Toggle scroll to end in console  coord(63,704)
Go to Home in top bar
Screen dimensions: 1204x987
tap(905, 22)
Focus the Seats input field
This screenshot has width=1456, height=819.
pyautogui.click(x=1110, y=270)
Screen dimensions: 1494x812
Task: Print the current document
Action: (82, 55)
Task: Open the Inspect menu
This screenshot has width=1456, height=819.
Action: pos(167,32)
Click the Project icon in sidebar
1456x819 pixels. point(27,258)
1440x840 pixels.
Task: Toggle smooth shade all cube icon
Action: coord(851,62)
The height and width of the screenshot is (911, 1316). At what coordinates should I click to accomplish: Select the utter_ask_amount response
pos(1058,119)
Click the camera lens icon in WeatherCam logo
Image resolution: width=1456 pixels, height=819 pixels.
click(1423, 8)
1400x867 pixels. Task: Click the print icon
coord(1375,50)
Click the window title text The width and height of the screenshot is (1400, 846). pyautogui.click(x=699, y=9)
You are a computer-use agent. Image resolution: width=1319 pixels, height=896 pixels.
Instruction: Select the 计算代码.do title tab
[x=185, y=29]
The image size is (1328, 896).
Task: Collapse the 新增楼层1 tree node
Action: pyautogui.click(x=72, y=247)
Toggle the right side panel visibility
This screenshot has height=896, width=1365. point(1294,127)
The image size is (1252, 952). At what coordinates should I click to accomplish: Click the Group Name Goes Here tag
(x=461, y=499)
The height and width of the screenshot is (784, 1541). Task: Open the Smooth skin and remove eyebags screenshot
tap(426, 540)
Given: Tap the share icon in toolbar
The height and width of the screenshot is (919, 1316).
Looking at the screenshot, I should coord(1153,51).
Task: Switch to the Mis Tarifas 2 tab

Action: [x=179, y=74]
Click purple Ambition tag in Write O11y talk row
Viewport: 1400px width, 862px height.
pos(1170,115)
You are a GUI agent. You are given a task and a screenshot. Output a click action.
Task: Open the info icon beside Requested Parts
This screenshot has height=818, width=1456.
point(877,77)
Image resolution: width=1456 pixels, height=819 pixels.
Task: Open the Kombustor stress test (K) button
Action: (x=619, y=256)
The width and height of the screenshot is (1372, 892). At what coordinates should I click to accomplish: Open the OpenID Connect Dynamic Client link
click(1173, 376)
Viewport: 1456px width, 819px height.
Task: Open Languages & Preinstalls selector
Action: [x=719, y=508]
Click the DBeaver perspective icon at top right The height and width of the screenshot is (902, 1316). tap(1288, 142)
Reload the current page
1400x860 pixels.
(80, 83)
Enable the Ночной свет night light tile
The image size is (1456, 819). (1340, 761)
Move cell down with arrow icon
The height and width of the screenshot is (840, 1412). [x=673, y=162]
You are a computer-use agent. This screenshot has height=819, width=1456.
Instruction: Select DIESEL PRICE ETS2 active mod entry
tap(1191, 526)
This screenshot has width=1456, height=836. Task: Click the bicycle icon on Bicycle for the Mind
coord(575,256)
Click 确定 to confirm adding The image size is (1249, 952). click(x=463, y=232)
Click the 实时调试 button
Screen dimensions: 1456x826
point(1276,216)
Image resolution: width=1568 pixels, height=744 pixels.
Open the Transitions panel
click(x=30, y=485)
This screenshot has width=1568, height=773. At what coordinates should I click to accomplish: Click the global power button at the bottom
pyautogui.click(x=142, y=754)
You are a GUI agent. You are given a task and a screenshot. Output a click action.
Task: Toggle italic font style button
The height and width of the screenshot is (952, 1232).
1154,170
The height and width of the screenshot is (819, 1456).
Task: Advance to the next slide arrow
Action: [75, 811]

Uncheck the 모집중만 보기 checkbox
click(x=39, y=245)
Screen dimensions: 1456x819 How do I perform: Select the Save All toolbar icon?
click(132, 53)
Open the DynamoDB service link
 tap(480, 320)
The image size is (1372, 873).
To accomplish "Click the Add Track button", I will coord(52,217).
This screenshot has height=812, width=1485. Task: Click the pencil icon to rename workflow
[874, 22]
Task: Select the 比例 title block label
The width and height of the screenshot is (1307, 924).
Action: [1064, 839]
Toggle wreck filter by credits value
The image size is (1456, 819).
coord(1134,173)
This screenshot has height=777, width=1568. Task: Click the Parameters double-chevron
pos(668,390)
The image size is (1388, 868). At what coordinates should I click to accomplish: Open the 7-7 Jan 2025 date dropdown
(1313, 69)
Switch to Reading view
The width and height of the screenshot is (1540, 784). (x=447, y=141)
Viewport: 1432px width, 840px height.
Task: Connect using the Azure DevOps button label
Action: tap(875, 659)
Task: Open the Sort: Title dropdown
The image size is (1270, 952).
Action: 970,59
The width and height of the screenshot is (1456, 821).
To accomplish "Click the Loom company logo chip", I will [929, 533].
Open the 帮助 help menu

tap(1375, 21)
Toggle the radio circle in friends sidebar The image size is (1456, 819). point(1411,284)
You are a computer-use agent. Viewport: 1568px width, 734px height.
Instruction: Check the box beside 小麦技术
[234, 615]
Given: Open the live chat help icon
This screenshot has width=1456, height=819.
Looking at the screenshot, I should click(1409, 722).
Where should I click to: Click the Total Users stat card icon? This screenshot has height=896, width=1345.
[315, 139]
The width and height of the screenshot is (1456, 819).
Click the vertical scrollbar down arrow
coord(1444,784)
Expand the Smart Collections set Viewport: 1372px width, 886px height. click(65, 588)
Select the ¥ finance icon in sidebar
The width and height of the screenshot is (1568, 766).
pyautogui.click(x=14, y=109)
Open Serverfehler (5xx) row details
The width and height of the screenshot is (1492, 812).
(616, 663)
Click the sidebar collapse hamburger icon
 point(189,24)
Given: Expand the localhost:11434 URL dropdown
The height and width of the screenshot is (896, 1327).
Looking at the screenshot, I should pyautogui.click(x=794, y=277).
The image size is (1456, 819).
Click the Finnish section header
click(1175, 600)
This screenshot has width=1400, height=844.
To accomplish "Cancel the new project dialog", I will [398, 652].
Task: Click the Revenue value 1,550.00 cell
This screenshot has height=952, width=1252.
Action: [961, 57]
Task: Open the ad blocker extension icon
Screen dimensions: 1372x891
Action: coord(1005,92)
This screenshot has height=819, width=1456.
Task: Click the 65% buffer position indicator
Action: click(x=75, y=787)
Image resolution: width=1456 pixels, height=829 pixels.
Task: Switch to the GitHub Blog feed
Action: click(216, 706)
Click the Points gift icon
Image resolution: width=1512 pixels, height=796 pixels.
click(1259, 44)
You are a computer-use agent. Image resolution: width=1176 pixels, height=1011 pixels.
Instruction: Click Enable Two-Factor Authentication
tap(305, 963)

WORK ITEM: Every line of the material should come back unchanged.

RESULT OF THIS TASK:
Toggle scroll to end in console  coord(63,704)
Go to Home in top bar
Screen dimensions: 1204x987
tap(905, 22)
Focus the Seats input field
This screenshot has width=1456, height=819.
pyautogui.click(x=1110, y=270)
Screen dimensions: 1494x812
Task: Print the current document
Action: (82, 55)
Task: Open the Inspect menu
This screenshot has width=1456, height=819.
Action: pos(167,32)
Click the Project icon in sidebar
1456x819 pixels. point(27,258)
1440x840 pixels.
Task: Toggle smooth shade all cube icon
Action: coord(851,62)
The height and width of the screenshot is (911, 1316). At what coordinates should I click to accomplish: Select the utter_ask_amount response
pos(1058,119)
Click the camera lens icon in WeatherCam logo
Image resolution: width=1456 pixels, height=819 pixels.
click(1423, 8)
1400x867 pixels. Task: Click the print icon
coord(1375,50)
Click the window title text The width and height of the screenshot is (1400, 846). pyautogui.click(x=699, y=9)
You are a computer-use agent. Image resolution: width=1319 pixels, height=896 pixels.
Instruction: Select the 计算代码.do title tab
[x=185, y=29]
The image size is (1328, 896).
Task: Collapse the 新增楼层1 tree node
Action: pyautogui.click(x=72, y=247)
Toggle the right side panel visibility
This screenshot has height=896, width=1365. point(1294,127)
The image size is (1252, 952). At what coordinates should I click to accomplish: Click the Group Name Goes Here tag
(x=461, y=499)
The height and width of the screenshot is (784, 1541). Task: Open the Smooth skin and remove eyebags screenshot
tap(426, 540)
Given: Tap the share icon in toolbar
The height and width of the screenshot is (919, 1316).
Looking at the screenshot, I should coord(1153,51).
Task: Switch to the Mis Tarifas 2 tab

Action: [x=179, y=74]
Click purple Ambition tag in Write O11y talk row
Viewport: 1400px width, 862px height.
pos(1170,115)
You are a GUI agent. You are given a task and a screenshot. Output a click action.
Task: Open the info icon beside Requested Parts
This screenshot has height=818, width=1456.
point(877,77)
Image resolution: width=1456 pixels, height=819 pixels.
Task: Open the Kombustor stress test (K) button
Action: (x=619, y=256)
The width and height of the screenshot is (1372, 892). At what coordinates should I click to accomplish: Open the OpenID Connect Dynamic Client link
click(1173, 376)
Viewport: 1456px width, 819px height.
Task: Open Languages & Preinstalls selector
Action: [x=719, y=508]
Click the DBeaver perspective icon at top right The height and width of the screenshot is (902, 1316). tap(1288, 142)
Reload the current page
1400x860 pixels.
(80, 83)
Enable the Ночной свет night light tile
The image size is (1456, 819). (1340, 761)
Move cell down with arrow icon
The height and width of the screenshot is (840, 1412). [x=673, y=162]
You are a computer-use agent. This screenshot has height=819, width=1456.
Instruction: Select DIESEL PRICE ETS2 active mod entry
tap(1191, 526)
This screenshot has width=1456, height=836. Task: Click the bicycle icon on Bicycle for the Mind
coord(575,256)
Click 确定 to confirm adding The image size is (1249, 952). click(x=463, y=232)
Click the 实时调试 button
Screen dimensions: 1456x826
point(1276,216)
Image resolution: width=1568 pixels, height=744 pixels.
Open the Transitions panel
click(x=30, y=485)
This screenshot has width=1568, height=773. At what coordinates should I click to accomplish: Click the global power button at the bottom
pyautogui.click(x=142, y=754)
You are a GUI agent. You are given a task and a screenshot. Output a click action.
Task: Toggle italic font style button
The height and width of the screenshot is (952, 1232).
1154,170
The height and width of the screenshot is (819, 1456).
Task: Advance to the next slide arrow
Action: [75, 811]

Uncheck the 모집중만 보기 checkbox
click(x=39, y=245)
Screen dimensions: 1456x819 How do I perform: Select the Save All toolbar icon?
click(132, 53)
Open the DynamoDB service link
 tap(480, 320)
The image size is (1372, 873).
To accomplish "Click the Add Track button", I will coord(52,217).
This screenshot has height=812, width=1485. Task: Click the pencil icon to rename workflow
[874, 22]
Task: Select the 比例 title block label
The width and height of the screenshot is (1307, 924).
Action: [1064, 839]
Toggle wreck filter by credits value
The image size is (1456, 819).
coord(1134,173)
This screenshot has height=777, width=1568. Task: Click the Parameters double-chevron
pos(668,390)
The image size is (1388, 868). At what coordinates should I click to accomplish: Open the 7-7 Jan 2025 date dropdown
(1313, 69)
Switch to Reading view
The width and height of the screenshot is (1540, 784). (x=447, y=141)
Viewport: 1432px width, 840px height.
Task: Connect using the Azure DevOps button label
Action: tap(875, 659)
Task: Open the Sort: Title dropdown
The image size is (1270, 952).
Action: 970,59
The width and height of the screenshot is (1456, 821).
To accomplish "Click the Loom company logo chip", I will [929, 533].
Open the 帮助 help menu

tap(1375, 21)
Toggle the radio circle in friends sidebar The image size is (1456, 819). point(1411,284)
You are a computer-use agent. Viewport: 1568px width, 734px height.
Instruction: Check the box beside 小麦技术
[234, 615]
Given: Open the live chat help icon
This screenshot has width=1456, height=819.
Looking at the screenshot, I should click(1409, 722).
Where should I click to: Click the Total Users stat card icon? This screenshot has height=896, width=1345.
[315, 139]
The width and height of the screenshot is (1456, 819).
Click the vertical scrollbar down arrow
coord(1444,784)
Expand the Smart Collections set Viewport: 1372px width, 886px height. click(65, 588)
Select the ¥ finance icon in sidebar
The width and height of the screenshot is (1568, 766).
pyautogui.click(x=14, y=109)
Open Serverfehler (5xx) row details
The width and height of the screenshot is (1492, 812).
(616, 663)
Click the sidebar collapse hamburger icon
 point(189,24)
Given: Expand the localhost:11434 URL dropdown
The height and width of the screenshot is (896, 1327).
Looking at the screenshot, I should pyautogui.click(x=794, y=277).
The image size is (1456, 819).
Click the Finnish section header
click(1175, 600)
This screenshot has width=1400, height=844.
To accomplish "Cancel the new project dialog", I will [398, 652].
Task: Click the Revenue value 1,550.00 cell
This screenshot has height=952, width=1252.
Action: [961, 57]
Task: Open the ad blocker extension icon
Screen dimensions: 1372x891
Action: coord(1005,92)
This screenshot has height=819, width=1456.
Task: Click the 65% buffer position indicator
Action: click(x=75, y=787)
Image resolution: width=1456 pixels, height=829 pixels.
Task: Switch to the GitHub Blog feed
Action: click(216, 706)
Click the Points gift icon
Image resolution: width=1512 pixels, height=796 pixels.
click(1259, 44)
You are a computer-use agent. Image resolution: width=1176 pixels, height=1011 pixels.
Instruction: Click Enable Two-Factor Authentication
tap(305, 963)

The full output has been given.